ASSET SALES DRIVE DEBT REDUCTIONS
Asset sales have been a key driver of Apache's deleveraging. Over the
last several quarters, Apache repaid a meaningful portion of debt. Debt
has fallen from a high of $12.78 billion at mid-year 2013 to just $8.77
billion as of Sept. 30, 2015. Repayments include all outstanding
commercial paper (CP) balances and $900 million in long-term debt (APA's
5.625% and 1.75% notes due 2017).
SOME LOSS OF DIVERSIFICATION AND SCALE
The asset sales mentioned above have resulted in some loss of cash flow
diversification and scale. International PSCs are positive from a credit
perspective in a downcycle because of their countercyclical nature (oil
barrels recovered tend to rise in a falling oil price environment and
fall in a rising environment, offsetting some of the volatility seen
with commodity prices). This is countered by the higher profit and
growth potential of shale, particularly as operators move down the
efficiency curve in a given play, but this benefit is clearer in a
higher price environment.
As of Sept. 30, 2015, APA had a material presence in just four
countries: the U.S., Canada, UK (North Sea), and Egypt. In terms of
size, prior to restructurings, Apache's production had hit a peak of
approximately 780,000 boepd in 2012; for 2015, on a pro forma basis
after adjusting for minority interests and Egypt tax barrels, company
guidance is for production of approximately 480,000 boepd.
NEGATIVE FCF TO MODERATE
As calculated by Fitch, Apache's LTM free cash flow (FCF) stood at
negative $2.51 billion as of Sept. 30, 2015, and was consisted of cash
flow from operations (including discontinued operations) of $4.54
billion, minus capex of $6.67 billion and common dividends of $377
million. The LTM figures include capex spending on LNG projects which
have since been divested.
Under a lower-for-longer price scenario, we believe APA is likely to
have significant additional capex flexibility. Looking forward, we
expect APA's 2016 FCF deficit will drop significantly to negative $550
million under our base case assumptions. Company guidance for 2015 capex
is $3.8 billion (which excludes capitalized interest and other non-core
spending), an approximately 40% reduction from LTM levels.

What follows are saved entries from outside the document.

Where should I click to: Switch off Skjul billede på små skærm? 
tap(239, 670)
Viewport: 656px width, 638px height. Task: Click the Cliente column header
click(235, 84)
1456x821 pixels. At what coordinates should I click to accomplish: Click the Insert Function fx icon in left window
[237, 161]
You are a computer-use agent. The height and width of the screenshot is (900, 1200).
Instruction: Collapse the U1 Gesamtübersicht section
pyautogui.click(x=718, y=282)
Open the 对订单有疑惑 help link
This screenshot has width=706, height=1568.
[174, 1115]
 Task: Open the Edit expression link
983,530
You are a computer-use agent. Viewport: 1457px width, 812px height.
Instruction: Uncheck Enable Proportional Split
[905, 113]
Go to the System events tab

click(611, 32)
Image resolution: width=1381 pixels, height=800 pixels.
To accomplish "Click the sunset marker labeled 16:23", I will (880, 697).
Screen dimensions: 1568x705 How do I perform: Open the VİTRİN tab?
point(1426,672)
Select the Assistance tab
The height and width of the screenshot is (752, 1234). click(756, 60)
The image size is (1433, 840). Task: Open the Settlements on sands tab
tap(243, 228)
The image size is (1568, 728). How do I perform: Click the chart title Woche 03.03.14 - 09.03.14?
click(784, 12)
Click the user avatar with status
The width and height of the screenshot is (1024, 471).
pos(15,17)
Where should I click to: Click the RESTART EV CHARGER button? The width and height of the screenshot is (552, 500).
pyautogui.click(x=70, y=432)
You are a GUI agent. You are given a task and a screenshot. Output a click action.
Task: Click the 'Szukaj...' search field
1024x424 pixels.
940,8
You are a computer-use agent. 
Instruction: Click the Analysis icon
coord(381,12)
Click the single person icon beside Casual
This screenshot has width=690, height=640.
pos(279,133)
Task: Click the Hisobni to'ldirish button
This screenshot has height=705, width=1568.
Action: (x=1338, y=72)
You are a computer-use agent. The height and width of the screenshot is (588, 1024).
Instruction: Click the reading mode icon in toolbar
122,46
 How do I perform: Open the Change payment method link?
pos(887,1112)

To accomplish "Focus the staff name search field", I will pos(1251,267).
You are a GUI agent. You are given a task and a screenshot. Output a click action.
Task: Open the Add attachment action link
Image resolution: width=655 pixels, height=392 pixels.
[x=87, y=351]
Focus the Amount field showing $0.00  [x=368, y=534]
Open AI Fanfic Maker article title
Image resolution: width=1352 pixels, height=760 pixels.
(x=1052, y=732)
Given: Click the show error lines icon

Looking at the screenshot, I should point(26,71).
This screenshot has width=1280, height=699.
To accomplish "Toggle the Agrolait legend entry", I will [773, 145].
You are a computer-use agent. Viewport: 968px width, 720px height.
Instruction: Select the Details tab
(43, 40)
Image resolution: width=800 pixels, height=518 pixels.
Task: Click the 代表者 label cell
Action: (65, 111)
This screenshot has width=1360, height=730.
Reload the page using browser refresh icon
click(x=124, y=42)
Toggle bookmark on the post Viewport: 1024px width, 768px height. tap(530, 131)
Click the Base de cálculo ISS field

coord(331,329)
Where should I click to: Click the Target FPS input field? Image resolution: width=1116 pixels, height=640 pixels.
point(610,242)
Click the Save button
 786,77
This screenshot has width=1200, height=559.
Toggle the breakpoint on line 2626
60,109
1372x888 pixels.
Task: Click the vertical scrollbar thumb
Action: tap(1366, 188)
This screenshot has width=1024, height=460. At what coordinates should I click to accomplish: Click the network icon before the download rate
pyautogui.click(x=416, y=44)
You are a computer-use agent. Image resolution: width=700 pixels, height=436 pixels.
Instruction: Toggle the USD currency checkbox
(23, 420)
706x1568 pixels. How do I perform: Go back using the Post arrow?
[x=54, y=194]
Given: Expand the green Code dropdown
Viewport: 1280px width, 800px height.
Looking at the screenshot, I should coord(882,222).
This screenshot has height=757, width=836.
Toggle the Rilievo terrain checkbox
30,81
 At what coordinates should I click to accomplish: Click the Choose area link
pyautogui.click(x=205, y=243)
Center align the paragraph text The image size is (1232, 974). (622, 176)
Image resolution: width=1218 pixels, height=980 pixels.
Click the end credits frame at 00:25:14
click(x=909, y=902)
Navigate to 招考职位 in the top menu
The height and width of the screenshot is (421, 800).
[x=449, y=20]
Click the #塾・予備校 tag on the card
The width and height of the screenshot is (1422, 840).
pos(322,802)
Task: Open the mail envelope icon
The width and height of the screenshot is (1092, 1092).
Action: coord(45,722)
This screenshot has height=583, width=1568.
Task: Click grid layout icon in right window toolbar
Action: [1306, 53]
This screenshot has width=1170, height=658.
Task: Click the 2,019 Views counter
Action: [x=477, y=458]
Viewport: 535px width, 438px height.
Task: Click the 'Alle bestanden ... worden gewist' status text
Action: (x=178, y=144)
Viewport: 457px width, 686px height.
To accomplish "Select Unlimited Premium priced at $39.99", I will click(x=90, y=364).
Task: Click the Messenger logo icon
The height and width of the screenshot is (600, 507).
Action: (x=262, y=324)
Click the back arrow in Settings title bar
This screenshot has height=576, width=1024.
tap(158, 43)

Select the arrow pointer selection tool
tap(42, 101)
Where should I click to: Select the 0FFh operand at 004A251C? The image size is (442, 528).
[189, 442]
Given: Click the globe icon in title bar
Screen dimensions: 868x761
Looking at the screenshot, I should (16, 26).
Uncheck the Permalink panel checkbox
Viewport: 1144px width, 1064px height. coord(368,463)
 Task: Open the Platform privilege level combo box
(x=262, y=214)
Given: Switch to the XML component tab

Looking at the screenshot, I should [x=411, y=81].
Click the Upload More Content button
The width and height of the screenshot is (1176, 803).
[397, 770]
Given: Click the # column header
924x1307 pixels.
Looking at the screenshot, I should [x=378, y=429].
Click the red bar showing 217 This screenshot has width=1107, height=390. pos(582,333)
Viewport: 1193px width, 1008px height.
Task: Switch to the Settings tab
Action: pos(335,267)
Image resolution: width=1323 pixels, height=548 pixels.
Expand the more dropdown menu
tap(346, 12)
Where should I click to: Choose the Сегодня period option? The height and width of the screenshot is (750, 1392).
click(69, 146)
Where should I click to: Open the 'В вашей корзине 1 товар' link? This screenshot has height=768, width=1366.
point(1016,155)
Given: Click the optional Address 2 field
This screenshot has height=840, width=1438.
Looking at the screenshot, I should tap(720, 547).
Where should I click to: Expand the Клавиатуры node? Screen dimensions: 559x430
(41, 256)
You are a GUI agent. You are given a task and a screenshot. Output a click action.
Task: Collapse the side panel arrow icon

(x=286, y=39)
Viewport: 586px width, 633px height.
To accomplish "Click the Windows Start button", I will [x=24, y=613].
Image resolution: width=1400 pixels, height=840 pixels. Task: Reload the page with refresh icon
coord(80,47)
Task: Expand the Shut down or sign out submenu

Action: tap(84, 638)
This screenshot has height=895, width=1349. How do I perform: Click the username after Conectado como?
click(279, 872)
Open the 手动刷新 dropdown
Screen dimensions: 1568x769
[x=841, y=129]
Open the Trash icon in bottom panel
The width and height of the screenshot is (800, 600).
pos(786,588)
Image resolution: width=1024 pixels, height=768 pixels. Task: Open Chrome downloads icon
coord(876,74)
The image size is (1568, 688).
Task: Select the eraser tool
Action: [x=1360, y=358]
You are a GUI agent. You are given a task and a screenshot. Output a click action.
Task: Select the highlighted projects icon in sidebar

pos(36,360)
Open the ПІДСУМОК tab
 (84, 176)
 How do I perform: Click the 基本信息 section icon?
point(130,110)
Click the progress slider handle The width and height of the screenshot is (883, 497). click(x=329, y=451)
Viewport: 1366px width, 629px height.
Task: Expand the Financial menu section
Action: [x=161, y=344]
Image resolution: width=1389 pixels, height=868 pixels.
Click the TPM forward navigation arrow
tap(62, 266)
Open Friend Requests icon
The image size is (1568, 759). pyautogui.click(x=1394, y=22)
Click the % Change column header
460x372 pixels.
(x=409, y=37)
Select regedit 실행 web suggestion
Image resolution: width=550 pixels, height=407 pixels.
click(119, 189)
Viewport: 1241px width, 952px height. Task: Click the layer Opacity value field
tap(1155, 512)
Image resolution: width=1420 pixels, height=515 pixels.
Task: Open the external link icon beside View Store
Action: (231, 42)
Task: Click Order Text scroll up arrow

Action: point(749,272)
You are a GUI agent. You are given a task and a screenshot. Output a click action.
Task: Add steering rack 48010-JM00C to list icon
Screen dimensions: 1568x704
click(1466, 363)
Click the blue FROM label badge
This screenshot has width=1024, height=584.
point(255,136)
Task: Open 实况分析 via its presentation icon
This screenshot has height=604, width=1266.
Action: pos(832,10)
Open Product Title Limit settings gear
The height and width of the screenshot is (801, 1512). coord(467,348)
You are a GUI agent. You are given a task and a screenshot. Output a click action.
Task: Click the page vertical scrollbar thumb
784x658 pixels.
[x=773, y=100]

APA's other financial metrics were reasonable at Sept. 30, 2015, and
included balance sheet debt/EBITDA of 1.73x, EBITDA/gross interest
coverage of 7.3x, and FFO interest coverage of 6.7x.
Fitch's key assumptions within our rating case include:
--WTI oil prices of $50/bbl in 2016 and $60/bbl in 2017, rising to a
long-term price of $70 by 2019;
--Henry Hub natural gas prices of $2.75/mcf in 2016, rising to a
long-term price of $3.50/mcf by 2019;
--2016 capex of approximately $4 billion;
--Production volume growth averaging 4.4% from 2016-2019;
--No material equity repurchases;
--Modest dividend growth.
Positive: Future developments that could lead to positive rating actions
--Sustained improvement in key metrics, including some combination of
the following: debt/boe Proven Developed (PD) reserves of
$4.00-$4.50/boe, debt/EBITDA below approximately 1.25x; as well as
increased size and scale.
Negative: Future developments that could lead to negative rating action
--Significant additional leverage added to the balance sheet stemming
from expansions in capex; a large leveraging transaction; or debt-funded
--A major operational issue or reserve impairment;
--Sustained deterioration in key metrics, including some combination of
the following: debt/boe PD above approximately $6.00/boe, and
debt/EBITDA above the 1.5x-2.0x range.
LIQUIDITY AND MATURITY PROFILE
At Sept. 30, 2015, Apache's liquidity was good. Cash and equivalents
were $1.66 billion. There were no drawings on the company's $3.5 billion
unsecured revolver, for total liquidity of approximately $5.16 billion.
The revolver matures in June of 2020 and is used to backstop Apache's
$3.5 billion CP program. Near-term maturities are manageable. The
company recently redeemed all of its 2017 maturities; as a result, the
next maturities are not due until 2018 ($550 million due), and 2019
Covenant restrictions across Apache's debt instruments are light and
include a 60% debt-to-capitalization maximum in its revolver, as well as
merger restrictions, asset sale restrictions, limitations on sale
leasebacks, and change of control provisions. APA's unadjusted
debt-to-capital rose to 42% in the third quarter (3Q15) from 29% at YE
2014 but this was driven by changes in book equity (including asset
sales and recent large non-cash impairments) rather than increases in
gross debt. On a bank covenant basis, debt-to-capital was 33% in 3Q15.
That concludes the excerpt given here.